A truck crash can leave behind an unholy mess. Truck accidents cause widespread damage to other vehicles and property by the roadside. Trucks that crash often spill cargo that blocks thoroughfares and creates a public health hazard. People involved in truck crashes, particularly those riding in passenger vehicles, frequently suffer severe (and sometimes fatal) injuries. Costs of a truck crash easily spiral into the hundreds of thousands, or even millions, of dollars.

The mess of a truck crash also typically creates significant legal complications, especially when it comes to figuring out who has a legal liability to truck crash victims and the families of those tragically killed. In this blog post, we take a deep dive into how experienced truck accident lawyers sort through the literal and figurative wreckage of a truck crash to figure out who is liable to an injured crash victim.

Truck Accident Liability Overview

To understand why truck accidents create such a thicket of legal complication, it helps to review what we mean by the word liability.

Liability is a word lawyers use to mean a legal obligation to pay compensation after causing harm. Broadly speaking, an individual, company, and/or government agency can have liability to a victim of a truck crash. In many cases, more than one party has liability for the same harm.

Determining if someone has liability for a truck crash can get complicated—far more complicated than we have the space to explain here. In the simplest sense, however, the law treats an individual, company, or government entity as liable whenever that party’s unreasonably dangerous decisions or actions result in physical, emotional, and/or financial harm to an innocent victim, or that party has a legal responsibility to answer for those decisions or actions.

In a truck crash scenario, the decisions or actions that lead to a party having liability typically involve ones that directly or indirectly cause the crash and a victim’s injuries.

The Challenge of Determining Liability in a Truck Crash

Lawyers who represent truck accident victims have their work cut out for them when it comes to figuring out who has a liability to their clients.

Far more so than a simple car accident, a truck accident often involves multiple parties with overlapping and intertwined legal, business, and personal interests.
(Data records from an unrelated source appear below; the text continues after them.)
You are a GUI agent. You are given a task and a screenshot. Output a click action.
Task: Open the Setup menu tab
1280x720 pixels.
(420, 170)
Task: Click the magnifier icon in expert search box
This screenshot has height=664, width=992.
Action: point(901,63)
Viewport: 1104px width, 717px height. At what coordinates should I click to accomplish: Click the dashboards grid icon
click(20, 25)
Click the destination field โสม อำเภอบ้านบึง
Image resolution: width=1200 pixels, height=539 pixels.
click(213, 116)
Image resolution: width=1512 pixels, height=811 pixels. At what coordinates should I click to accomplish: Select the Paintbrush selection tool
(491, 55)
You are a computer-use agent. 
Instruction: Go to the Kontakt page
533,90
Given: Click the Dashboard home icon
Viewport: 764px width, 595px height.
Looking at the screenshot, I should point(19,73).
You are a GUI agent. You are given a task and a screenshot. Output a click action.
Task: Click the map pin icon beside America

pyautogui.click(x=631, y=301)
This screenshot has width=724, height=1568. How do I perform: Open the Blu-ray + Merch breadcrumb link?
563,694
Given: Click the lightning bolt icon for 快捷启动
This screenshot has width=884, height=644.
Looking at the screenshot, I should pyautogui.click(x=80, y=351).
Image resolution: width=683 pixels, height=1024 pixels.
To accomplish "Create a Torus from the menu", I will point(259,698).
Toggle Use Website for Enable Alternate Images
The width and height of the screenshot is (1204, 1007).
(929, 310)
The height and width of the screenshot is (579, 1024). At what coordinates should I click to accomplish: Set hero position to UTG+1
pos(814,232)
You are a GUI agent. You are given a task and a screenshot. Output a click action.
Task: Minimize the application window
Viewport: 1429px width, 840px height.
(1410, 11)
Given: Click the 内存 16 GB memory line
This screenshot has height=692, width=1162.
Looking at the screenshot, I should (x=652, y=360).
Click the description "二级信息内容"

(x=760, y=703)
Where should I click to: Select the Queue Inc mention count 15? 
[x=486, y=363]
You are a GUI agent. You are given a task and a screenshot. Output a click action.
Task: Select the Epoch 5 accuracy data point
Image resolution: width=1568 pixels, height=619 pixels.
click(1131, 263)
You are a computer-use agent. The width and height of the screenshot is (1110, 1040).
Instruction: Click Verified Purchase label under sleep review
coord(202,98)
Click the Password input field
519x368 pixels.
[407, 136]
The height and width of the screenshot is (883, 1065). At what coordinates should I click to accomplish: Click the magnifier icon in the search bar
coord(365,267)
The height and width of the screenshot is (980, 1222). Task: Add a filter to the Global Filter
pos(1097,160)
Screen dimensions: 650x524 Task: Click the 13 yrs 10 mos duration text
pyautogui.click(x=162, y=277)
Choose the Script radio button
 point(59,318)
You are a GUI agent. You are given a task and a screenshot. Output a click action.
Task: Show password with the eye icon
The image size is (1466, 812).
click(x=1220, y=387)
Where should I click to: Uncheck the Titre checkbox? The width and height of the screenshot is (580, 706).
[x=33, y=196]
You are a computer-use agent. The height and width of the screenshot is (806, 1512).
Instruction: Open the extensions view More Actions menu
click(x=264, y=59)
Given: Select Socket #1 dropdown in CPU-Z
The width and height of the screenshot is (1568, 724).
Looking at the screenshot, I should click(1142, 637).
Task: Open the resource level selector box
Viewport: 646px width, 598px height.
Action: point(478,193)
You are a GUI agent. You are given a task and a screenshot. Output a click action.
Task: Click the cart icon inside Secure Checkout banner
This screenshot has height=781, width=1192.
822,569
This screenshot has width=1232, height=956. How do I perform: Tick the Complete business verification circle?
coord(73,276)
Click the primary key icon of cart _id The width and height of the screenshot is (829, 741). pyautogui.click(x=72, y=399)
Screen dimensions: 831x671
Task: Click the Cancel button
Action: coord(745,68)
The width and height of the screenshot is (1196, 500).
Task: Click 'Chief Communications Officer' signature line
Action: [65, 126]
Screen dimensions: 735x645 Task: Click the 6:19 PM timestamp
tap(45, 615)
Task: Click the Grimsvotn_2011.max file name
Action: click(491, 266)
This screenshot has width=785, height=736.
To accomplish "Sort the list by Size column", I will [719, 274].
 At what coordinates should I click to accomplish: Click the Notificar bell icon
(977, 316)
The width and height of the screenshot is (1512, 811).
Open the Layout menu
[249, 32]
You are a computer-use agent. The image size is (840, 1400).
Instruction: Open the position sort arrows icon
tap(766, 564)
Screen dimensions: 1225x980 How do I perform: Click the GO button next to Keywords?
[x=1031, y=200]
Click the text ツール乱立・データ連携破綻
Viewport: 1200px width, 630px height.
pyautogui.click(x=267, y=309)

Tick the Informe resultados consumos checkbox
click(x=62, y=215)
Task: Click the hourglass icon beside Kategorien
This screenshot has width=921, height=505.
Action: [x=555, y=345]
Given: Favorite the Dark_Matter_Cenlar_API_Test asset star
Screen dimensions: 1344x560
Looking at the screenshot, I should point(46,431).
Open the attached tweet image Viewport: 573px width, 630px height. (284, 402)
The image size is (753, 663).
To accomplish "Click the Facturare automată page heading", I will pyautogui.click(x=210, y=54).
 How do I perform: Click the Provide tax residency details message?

  • Trucks are commercial vehicles owned by and/or providing services for businesses and other types of corporate entities. In evaluating who may have liability for a crash, a lawyer often must explore who owns a truck, a trailer, and/or the trailer’s cargo, and who operates or handles each of them, and the legal and business relationships among all of those parties.
  • Truckers are not always employees. We often look to the driver of a vehicle in a crash as potentially liable for victims’ injuries and losses, and truckers are no exception. However, it is not always clear for lawyers who should answer for the trucker’s actions: just the trucker? The trucker’s employer? Someone else? Truckers have varying legal relationships with truck owners, truck operators, and owners of truck cargo. Lawyers must often untangle these relationships to figure out whether the trucker alone has legal responsibility for his actions, or if others do, too.
  • Chain reaction accidents require rewinding a crash. A truck crash often leads to a cascade of secondary accidents among a variety of vehicles, all of which can inflict wide-scale harm to vehicle occupants and damage to personal and real property. Attorneys for crash victims frequently face the challenge of working backward from the messy aftermath of an accident to figure out the chain of events and where to lay blame for each link in the chain.
  • Insurance companies go to war. In a typical truck crash, most parties—and, as we’ve said, there are often lots of them—carry at least some insurance that may cover at least some harm the crash caused. Frequently, those insurance policies represent the primary source of payment for victims. Unfortunately, because truck accidents cause widespread damage that costs lots of money, that means that insurance companies feel highly motivated to get involved in the fight over who bears the blame for the crash. The fight-within-a-fight that goes on among insurers only further complicates the lawyer’s job of identifying parties with legal liability.
  • It’s just a mess. Finally, lawyers for truck crash victims confront an accident aftermath that is chaotic from the first moment, and only gets more so. A truck accident scene alone can feature dozens of victims, bystanders, clean-up contractors, and first responders, all doing their own thing. In the legal fight over who shares blame for the crash that follows, each of those parties lawyers-up and maneuvers to serve their own interests. Some may run to bankruptcy court for protection. Others may point the finger at each other. For lawyers unfamiliar with representing clients in truck crashes, the whole situation can feel like a three-ring circus gone haywire.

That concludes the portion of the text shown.